Can someone help me in identifying and translating what is written on this photo:


----------



## Haskol

It seems to be Amharic written by a Muslim. My Amharic isn't very good, but I understand two words: 
እኛ - we 
አላህ - Allah

Beyond that I'm less sure but:
ያሰብነው - a form of the verb "to think"
ይሆናል - it is, it becomes
ያለው - said


----------



## thelastchoice

Thanks a lot.

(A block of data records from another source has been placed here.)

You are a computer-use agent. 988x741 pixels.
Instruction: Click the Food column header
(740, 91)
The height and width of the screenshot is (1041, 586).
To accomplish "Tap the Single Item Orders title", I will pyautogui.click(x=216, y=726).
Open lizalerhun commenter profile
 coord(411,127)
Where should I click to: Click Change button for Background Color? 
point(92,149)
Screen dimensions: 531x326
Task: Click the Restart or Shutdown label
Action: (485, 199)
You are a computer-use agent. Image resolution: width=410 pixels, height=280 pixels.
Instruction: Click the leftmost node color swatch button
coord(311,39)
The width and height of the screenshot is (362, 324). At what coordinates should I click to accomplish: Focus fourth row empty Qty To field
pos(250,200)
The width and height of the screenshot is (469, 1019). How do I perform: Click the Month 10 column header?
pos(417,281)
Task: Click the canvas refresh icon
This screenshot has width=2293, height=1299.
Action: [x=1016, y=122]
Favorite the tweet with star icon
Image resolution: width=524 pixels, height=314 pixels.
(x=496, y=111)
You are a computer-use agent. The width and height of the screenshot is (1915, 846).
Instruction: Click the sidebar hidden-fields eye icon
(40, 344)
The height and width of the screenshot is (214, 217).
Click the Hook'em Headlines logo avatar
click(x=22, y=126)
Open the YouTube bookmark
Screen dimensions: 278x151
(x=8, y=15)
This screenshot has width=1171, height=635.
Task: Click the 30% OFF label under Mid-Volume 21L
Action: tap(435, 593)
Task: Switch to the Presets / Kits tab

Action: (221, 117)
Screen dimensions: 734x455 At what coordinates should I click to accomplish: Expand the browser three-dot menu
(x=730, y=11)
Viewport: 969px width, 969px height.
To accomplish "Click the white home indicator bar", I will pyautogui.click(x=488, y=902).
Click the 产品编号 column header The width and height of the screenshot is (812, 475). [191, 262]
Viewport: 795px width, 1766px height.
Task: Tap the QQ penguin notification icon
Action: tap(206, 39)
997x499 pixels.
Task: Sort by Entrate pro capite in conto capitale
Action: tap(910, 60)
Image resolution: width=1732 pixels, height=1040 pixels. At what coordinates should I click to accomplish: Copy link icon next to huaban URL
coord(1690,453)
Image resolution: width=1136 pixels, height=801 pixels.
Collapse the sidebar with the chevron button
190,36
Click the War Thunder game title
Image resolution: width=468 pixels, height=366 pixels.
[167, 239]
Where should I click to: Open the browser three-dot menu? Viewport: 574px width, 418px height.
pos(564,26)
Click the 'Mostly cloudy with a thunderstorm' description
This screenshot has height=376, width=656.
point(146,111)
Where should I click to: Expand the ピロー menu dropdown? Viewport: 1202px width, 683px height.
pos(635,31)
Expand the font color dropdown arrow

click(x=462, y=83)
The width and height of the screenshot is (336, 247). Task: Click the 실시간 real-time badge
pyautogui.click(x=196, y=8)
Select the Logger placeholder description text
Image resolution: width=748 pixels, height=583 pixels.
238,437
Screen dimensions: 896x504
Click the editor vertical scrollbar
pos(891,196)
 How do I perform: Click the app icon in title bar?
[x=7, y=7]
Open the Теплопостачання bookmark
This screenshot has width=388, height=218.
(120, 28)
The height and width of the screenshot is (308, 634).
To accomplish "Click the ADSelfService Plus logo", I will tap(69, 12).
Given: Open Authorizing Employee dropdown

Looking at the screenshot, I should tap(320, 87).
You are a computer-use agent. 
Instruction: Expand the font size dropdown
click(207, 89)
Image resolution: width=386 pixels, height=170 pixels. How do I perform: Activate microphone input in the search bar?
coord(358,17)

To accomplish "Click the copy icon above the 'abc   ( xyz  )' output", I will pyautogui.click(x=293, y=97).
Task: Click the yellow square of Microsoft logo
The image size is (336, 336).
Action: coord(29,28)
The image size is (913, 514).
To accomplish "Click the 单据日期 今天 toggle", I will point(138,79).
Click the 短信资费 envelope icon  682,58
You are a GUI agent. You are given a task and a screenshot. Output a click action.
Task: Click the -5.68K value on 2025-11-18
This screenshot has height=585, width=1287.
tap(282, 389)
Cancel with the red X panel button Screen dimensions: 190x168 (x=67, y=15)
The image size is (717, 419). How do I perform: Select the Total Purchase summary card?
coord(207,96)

Highly appreciated.
We will wait for those who know Amharic to help us.


----------



## dawit20

Hi I am a new member here and I hope to help everyone that is interested with Amharic on here.

እኛ ያሰብነው ሳይሆን አላህ ያለው ይሆናል።
It's not what we think, but it's what Allah says that will happen.

(many other ways the english translation can be written too)

*Word by word translation:*
እኛ-ïña-we
ያሰብነው-yasäbnäw-what we have thought
ሳይሆን-sayhon-it's not (lit. without it being)
አላህ-allah-allah
ያለው-yaläw-what he has said
ይሆናል-yïhonal-will happen/become


----------



## thelastchoice

Thanks a lot Dawit20.
Very enlightening indeed. 
Im happy we have an Amharic speaker here. Welcome on board.!


----------



## dawit20

No problem and thank you for the welcome!
Will be happy to help people with their Amharic!


----------